- _Data_:

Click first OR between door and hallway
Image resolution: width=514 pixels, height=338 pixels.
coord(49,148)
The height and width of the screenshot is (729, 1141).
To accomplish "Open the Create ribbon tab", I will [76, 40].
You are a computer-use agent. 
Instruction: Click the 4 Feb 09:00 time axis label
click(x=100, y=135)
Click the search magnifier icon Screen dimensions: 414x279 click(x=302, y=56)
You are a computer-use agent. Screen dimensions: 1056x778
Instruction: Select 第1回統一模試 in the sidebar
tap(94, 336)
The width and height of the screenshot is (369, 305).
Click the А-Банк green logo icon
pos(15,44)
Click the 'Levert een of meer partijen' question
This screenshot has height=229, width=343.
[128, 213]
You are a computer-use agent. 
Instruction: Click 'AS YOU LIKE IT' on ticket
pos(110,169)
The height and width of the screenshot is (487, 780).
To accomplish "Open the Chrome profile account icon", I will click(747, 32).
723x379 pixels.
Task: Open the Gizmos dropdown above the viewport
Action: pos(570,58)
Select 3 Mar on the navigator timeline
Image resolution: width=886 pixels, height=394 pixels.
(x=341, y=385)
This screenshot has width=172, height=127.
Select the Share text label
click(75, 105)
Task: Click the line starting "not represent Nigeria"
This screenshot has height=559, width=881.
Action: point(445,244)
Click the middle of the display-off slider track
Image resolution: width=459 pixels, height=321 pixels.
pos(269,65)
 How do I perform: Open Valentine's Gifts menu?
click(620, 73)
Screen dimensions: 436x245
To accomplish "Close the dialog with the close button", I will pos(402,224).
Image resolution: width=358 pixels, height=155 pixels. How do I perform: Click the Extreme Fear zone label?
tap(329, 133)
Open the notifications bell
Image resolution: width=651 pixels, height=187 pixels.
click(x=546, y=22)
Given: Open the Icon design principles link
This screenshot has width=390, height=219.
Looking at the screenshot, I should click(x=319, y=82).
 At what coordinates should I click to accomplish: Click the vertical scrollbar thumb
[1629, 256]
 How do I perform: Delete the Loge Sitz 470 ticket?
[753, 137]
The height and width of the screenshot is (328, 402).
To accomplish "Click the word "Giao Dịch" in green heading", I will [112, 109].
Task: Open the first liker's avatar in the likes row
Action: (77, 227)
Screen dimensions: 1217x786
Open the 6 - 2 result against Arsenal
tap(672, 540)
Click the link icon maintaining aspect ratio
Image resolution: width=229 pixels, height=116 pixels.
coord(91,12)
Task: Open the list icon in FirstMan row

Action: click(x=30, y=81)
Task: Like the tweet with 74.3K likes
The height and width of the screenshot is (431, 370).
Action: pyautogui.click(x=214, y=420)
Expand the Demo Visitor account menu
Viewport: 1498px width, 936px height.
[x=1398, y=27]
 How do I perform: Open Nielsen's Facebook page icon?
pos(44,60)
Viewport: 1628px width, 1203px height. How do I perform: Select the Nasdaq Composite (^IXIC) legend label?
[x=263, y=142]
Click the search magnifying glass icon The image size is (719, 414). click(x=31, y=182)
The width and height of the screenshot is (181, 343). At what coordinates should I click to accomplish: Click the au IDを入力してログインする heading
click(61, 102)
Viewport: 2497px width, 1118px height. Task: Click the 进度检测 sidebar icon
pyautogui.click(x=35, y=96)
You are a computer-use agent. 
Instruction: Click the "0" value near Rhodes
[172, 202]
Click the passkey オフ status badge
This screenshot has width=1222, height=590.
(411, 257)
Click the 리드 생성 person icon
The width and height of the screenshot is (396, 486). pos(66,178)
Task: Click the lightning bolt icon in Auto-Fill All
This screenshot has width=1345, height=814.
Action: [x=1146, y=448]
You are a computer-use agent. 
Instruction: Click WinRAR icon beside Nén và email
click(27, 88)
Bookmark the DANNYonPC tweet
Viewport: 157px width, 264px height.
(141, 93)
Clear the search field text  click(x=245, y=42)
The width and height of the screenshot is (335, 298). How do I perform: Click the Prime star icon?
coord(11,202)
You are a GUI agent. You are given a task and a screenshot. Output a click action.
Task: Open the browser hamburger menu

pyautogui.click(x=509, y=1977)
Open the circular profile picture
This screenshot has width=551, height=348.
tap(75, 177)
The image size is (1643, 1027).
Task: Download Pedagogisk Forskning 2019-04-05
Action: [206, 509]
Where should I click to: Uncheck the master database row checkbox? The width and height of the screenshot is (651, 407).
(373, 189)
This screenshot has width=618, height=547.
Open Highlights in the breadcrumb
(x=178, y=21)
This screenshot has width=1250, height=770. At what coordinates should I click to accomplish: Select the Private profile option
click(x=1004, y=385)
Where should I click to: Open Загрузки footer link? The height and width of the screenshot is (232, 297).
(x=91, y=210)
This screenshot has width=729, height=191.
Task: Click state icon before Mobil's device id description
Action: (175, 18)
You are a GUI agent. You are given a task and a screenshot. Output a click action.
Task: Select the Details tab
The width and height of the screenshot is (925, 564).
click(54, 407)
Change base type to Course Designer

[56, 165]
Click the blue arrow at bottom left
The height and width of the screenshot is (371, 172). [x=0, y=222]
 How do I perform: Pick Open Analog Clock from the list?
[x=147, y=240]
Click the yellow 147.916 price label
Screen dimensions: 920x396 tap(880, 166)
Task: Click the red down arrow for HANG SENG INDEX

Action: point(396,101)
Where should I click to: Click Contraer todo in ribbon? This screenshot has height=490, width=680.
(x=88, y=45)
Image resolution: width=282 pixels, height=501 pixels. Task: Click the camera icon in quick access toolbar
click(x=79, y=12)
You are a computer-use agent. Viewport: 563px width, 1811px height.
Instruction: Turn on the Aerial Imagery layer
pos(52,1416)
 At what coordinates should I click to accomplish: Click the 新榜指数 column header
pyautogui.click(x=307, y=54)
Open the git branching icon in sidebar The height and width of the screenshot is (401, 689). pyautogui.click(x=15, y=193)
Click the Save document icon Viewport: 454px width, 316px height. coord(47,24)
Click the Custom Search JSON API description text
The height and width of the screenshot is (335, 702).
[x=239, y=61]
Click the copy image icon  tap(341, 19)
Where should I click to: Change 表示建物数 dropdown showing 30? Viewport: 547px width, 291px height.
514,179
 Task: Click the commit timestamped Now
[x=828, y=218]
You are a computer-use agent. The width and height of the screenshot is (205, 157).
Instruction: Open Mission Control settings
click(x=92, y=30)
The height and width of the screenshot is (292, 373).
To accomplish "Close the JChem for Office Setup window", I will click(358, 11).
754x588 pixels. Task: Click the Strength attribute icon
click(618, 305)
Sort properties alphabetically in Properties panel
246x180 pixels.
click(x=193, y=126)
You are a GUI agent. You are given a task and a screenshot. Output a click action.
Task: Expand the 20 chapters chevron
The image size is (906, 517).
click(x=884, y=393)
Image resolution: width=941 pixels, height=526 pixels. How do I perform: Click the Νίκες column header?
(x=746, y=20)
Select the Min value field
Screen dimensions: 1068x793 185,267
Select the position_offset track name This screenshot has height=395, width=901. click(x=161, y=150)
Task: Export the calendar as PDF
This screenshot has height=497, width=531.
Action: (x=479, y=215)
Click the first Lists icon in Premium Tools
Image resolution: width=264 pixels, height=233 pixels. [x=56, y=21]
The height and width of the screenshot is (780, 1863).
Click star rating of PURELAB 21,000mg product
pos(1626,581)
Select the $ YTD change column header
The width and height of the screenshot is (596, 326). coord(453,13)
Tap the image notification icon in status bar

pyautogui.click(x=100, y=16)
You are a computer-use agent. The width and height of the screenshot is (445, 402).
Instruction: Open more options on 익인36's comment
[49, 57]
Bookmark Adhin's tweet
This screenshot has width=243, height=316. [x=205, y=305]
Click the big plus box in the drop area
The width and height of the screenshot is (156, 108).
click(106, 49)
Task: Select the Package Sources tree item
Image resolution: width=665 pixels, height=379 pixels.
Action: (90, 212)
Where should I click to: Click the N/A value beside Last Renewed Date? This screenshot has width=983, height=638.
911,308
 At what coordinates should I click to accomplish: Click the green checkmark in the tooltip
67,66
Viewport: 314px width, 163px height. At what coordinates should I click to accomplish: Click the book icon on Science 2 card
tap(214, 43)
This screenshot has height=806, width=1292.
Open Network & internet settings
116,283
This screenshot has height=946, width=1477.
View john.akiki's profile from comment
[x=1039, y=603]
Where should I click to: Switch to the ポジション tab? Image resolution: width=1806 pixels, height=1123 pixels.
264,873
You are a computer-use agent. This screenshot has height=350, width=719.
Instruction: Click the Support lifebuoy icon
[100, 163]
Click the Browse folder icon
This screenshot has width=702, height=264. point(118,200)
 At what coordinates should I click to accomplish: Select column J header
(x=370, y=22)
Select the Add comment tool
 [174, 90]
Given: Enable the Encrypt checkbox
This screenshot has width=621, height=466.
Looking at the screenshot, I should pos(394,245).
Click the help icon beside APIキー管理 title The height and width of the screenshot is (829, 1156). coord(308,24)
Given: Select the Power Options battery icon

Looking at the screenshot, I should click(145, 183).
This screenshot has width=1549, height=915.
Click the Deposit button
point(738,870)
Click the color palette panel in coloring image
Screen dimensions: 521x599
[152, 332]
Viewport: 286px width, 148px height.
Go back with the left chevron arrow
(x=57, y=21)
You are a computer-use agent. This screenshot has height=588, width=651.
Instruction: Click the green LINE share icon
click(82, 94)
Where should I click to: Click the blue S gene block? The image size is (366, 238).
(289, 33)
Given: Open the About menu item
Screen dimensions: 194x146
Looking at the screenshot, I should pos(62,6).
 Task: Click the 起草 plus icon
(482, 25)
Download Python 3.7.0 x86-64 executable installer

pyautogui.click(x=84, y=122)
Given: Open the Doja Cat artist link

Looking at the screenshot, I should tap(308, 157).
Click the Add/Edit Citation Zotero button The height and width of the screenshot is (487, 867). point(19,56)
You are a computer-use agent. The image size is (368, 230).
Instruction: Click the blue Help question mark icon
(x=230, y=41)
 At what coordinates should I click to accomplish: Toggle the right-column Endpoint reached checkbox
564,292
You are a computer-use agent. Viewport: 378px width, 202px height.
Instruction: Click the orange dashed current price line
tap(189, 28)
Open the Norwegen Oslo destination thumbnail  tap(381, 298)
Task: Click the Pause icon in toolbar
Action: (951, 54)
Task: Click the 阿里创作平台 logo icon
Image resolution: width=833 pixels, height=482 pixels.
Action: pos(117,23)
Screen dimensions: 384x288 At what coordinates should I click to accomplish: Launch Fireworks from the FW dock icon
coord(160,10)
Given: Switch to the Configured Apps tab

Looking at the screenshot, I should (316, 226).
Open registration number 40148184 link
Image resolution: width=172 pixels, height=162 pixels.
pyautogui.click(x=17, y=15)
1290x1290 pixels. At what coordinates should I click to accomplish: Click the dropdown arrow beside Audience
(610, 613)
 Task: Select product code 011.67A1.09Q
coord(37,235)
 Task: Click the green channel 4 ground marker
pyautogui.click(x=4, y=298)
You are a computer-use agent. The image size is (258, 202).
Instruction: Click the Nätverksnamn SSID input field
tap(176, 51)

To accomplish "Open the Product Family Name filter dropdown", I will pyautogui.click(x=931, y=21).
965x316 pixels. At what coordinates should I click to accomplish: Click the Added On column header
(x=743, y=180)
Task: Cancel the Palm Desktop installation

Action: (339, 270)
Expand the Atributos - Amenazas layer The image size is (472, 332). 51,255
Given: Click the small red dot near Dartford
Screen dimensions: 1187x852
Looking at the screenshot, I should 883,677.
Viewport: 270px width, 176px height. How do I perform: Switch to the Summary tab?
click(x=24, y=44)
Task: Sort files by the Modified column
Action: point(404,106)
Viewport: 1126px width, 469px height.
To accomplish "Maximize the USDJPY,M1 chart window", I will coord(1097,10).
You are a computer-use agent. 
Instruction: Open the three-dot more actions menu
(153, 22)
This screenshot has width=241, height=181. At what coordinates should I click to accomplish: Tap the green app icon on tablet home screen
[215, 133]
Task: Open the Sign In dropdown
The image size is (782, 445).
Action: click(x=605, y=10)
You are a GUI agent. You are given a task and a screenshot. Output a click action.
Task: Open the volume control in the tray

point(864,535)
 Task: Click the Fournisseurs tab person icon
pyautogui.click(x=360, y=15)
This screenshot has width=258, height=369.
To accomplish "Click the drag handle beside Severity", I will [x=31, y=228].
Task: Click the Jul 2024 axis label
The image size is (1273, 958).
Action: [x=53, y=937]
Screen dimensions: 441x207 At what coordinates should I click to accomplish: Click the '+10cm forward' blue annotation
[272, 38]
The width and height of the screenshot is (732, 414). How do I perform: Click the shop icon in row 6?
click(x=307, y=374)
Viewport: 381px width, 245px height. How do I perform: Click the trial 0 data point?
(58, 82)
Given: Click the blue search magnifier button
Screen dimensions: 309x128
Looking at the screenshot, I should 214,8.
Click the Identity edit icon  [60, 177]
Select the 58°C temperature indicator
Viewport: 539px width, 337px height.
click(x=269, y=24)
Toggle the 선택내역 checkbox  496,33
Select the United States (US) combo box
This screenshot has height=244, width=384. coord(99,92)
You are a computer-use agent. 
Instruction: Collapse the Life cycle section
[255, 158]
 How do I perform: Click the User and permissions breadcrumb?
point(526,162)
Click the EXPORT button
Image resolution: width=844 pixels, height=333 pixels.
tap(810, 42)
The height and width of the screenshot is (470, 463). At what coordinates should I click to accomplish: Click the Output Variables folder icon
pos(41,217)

- _Your assignment_: A line counts if it contains the string "track"; report how many lines in the material do, giving only the number.

- _Written answer_: 2